Meet Our Team

Staff Members

Lydia Koltai (she/her) is the youth educator and community engagement manager for Southside Community Farm. Lydia is a mother, gardener, herbalist, and educator with many years of experience teaching children about gardening.

Lydia Koltai selling produce at our BIPOC Farmers Market

Jacque Harbison (she/her) works as food program support for Southside Community Farm and collaborates with Lydia Koltai in leading the farm’s Grow Your Own garden program. Jacque is a mother, grandmother, and a proud resident of the Southside neighborhood.

Jacque Harbison hard at work creating container gardens for SCF’s Grow Your Own program

Chloe Moore (he/she) serves SCF as farm manager, where she grows and distributes healthy food and leads events such as BIPOC-only garden days. Chloe strives to reconnect people of color with land and food in ways that feel empowering, restorative, and delightful. He is a queer, Black and Borikua-Taino, land steward, educator, and parent who loves to eat good food, sing to plants, and play in the dirt. Chloe is also a co-creator of Liberation Tools.

Chloe Moore among the trellised peas

Anna Tibbetts (they/she) is thrilled to join the Southside team as financial administrator and funding director. They are passionate about co-creating and protecting community spaces where folks are inspired to explore storytelling, artistry, collaboration, and healing, from a decolonized and intersectional lens. She is a visionary who believes in staying curious and open-hearted, especially in the practice of simultaneously holding grief and enchantment with the world.

Kate Wheeler (they/them) is farm administrator for the Southside Community Farm and program manager for the Feed AVL Veggie Box program. They are a queer urban farmer who has lived in Asheville for 14 years. They are anti-diet, anti-racist, and pro food-access. Their passion for farming is based in collaboration, reciprocity, and mutual aid.
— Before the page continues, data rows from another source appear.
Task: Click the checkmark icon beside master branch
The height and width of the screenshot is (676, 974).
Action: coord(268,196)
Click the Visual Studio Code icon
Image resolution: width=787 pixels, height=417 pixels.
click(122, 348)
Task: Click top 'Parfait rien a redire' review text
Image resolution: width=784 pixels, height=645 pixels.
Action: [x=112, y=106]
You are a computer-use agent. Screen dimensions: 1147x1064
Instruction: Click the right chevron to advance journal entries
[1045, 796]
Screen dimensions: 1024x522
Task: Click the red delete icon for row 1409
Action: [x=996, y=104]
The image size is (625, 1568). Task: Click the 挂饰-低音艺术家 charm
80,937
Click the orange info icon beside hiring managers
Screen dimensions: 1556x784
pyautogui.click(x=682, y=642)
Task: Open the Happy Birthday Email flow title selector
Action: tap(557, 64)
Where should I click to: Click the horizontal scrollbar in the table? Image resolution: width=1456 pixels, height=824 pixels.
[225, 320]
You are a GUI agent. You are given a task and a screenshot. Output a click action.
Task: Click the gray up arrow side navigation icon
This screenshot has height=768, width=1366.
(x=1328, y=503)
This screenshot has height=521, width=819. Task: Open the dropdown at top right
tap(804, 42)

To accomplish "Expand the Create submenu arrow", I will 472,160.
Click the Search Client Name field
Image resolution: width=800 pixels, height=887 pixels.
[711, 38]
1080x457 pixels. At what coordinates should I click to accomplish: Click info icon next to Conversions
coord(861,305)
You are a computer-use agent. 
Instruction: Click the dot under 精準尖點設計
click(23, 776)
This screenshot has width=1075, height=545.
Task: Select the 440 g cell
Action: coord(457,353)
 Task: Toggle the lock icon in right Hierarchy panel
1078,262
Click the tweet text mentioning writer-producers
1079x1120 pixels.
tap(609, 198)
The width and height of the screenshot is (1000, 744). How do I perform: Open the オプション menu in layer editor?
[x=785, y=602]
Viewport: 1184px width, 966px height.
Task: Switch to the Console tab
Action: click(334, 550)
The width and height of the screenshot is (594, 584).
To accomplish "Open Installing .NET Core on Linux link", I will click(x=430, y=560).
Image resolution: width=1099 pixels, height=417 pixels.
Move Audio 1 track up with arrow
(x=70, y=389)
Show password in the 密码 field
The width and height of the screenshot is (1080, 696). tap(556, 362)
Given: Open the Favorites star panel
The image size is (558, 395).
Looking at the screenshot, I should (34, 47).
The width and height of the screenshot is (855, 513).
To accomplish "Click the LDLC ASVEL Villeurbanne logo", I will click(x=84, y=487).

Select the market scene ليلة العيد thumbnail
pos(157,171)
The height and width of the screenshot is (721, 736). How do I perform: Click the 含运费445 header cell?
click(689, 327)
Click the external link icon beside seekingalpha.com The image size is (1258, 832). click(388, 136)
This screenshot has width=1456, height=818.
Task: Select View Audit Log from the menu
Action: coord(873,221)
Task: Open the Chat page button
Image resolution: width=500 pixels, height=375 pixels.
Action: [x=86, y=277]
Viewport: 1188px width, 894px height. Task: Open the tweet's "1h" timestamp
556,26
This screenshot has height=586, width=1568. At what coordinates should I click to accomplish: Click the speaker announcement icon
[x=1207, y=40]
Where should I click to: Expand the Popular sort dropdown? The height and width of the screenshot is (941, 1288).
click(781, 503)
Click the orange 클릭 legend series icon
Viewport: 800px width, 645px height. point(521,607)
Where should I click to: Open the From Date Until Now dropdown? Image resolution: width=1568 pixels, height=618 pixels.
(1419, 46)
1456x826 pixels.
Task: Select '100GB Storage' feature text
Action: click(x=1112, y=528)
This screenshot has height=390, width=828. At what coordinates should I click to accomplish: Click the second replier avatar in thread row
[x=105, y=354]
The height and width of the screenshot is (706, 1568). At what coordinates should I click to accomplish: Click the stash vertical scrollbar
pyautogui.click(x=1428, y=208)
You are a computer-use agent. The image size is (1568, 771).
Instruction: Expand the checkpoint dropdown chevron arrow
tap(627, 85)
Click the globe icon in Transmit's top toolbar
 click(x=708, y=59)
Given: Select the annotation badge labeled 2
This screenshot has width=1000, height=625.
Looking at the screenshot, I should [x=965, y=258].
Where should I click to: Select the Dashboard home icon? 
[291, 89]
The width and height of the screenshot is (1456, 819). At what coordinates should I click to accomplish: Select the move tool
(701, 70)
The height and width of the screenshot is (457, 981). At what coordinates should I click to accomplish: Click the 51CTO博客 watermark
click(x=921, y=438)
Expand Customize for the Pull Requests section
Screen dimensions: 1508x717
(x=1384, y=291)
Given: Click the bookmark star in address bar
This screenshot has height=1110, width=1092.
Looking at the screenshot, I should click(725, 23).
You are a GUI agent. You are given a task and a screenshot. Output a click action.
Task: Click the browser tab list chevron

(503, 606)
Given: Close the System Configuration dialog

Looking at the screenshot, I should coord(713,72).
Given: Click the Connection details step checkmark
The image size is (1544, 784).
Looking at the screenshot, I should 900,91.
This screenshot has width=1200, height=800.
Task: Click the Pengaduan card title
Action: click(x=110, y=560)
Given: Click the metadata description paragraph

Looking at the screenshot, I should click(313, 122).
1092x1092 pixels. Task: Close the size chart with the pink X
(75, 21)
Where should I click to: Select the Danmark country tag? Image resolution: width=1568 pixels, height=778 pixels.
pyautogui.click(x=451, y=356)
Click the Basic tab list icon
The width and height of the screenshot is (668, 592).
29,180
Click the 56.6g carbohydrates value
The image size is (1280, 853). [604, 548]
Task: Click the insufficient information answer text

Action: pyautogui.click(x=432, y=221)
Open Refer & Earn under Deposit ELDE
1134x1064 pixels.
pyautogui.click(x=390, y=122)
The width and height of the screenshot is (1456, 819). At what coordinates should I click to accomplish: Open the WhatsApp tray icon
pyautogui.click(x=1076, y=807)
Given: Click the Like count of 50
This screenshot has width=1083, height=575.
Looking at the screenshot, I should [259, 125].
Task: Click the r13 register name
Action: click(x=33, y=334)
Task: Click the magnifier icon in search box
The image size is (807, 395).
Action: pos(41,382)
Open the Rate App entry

Kate Wheeler harvesting broccoli at SCF

Leadership Team

Shuvonda Harper (she/her) is a native of Southside and a co-founder of SCF. Growing up here, Shuvonda developed a deep love for her community. Living away from Asheville for a number of years led her to realize that working in her home community is her calling. She is now a well-respected activist, and serves as the chair of the Southside United Neighborhood Association. Shuvonda is a mother and a vocal advocate for the farm and for her community.

SCF co-founder Shuvonda Harper

Ember Phoenix (they/she) is an herbalist, teacher, and healer. They support SCF by teaching classes on herbal medicine as well as by steering the farm purposefully along a path of collective liberation. Passionate about the healing work they do, Ember enjoys watching others find the lights within themselves. By honoring the Indigenous and African practices of their ancestors, Ember is able to weave ceremonial healing into their community care rituals. They have found their purpose this lifetime fighting for a reality where people can exist and thrive together, co-creating community care systems that reflect and embody an abolitionist and decolonial framework.

Ember Phoenix in their herb garden

Musa Fardan (he/him) co-founded Southside Community Farm in 2014 with other Southside residents as a way to bring healthy food access to the neighborhood. He is a long-time Southside resident.

Meet Musa Fardan!

Marie Cayabyab (she/her) is a board member who volunteered at Southside Community Farm while residing in the neighborhood. The farm has been a place of healing and has deeply impacted both Marie and the communities she is part of. A civil engineer, community organizer, and volunteer for various local organizations, she currently serves as SCF board treasurer.

Marie harvesting tulsi at the farm

Our Board of Directors currently includes Shuvonda Harper, Musa Fardan, Tikisha Mwetta (not pictured) and Marie Cayabyab.